[PYTHON] We have released a trained model of fastText

We have released a trained model of fastText. You can download the trained model from:

The embedded vector information is summarized in the following repository, so please check it out as well. awesome-embedding-models

Motivation In the following article, I have pasted the link that icoxfog417 published on GitHub.

However, there was a problem that Git LFS was required to download the published vector and the location was difficult to understand. Therefore, this time, I learned and published it so that it can be easily downloaded.

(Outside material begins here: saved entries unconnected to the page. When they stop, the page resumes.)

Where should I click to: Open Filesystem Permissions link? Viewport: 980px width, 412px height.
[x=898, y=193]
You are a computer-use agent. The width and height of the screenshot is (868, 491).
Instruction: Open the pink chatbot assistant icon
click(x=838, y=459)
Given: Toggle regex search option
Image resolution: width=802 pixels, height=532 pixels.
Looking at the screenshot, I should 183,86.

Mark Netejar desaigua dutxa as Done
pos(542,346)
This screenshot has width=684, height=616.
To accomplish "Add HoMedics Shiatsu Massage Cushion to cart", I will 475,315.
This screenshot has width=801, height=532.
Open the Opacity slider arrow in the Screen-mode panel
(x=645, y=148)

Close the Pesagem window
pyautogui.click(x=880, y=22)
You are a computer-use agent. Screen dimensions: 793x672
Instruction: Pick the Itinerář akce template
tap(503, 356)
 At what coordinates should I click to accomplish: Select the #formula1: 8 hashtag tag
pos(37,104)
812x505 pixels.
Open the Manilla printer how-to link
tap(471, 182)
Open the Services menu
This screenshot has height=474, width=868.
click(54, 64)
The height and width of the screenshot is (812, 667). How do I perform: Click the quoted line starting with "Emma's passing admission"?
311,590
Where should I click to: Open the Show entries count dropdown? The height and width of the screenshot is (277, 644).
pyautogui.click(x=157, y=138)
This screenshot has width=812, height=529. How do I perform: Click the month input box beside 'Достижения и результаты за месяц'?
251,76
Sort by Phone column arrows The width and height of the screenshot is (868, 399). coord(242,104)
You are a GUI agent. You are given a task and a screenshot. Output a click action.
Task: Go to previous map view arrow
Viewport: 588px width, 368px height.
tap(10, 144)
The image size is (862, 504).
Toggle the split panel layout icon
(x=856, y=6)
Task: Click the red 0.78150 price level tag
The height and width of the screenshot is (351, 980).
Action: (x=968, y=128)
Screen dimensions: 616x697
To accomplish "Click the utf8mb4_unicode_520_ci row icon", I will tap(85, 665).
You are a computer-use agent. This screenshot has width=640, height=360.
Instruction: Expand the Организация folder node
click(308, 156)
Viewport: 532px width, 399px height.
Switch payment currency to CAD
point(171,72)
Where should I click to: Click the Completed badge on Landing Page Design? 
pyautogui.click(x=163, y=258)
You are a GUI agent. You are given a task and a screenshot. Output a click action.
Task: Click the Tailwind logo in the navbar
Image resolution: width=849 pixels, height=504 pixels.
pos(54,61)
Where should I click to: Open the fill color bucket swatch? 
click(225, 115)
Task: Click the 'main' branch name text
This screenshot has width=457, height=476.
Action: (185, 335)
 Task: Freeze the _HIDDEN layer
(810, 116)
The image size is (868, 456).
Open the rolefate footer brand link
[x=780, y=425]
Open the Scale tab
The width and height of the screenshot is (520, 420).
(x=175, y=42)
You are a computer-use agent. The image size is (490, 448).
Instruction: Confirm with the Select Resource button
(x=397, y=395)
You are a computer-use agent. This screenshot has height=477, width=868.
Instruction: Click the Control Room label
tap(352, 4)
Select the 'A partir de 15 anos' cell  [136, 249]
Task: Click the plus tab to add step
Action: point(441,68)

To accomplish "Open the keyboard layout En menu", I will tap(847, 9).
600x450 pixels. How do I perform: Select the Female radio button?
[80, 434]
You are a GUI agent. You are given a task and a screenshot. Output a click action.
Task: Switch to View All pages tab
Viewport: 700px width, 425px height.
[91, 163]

How to make I referred to the following article for how to use fastText. This is a good article that explains the theory and usage of fastText.

The data used for learning is wikipedia 2017/01/01.

Hyperparameters are set as follows. Other hyperparameters use the Default setting.

How to use After downloading the data, you can load it as follows. (For gensim)

import gensim

model = gensim.models.KeyedVectors.load_word2vec_format('model.vec', binary=False)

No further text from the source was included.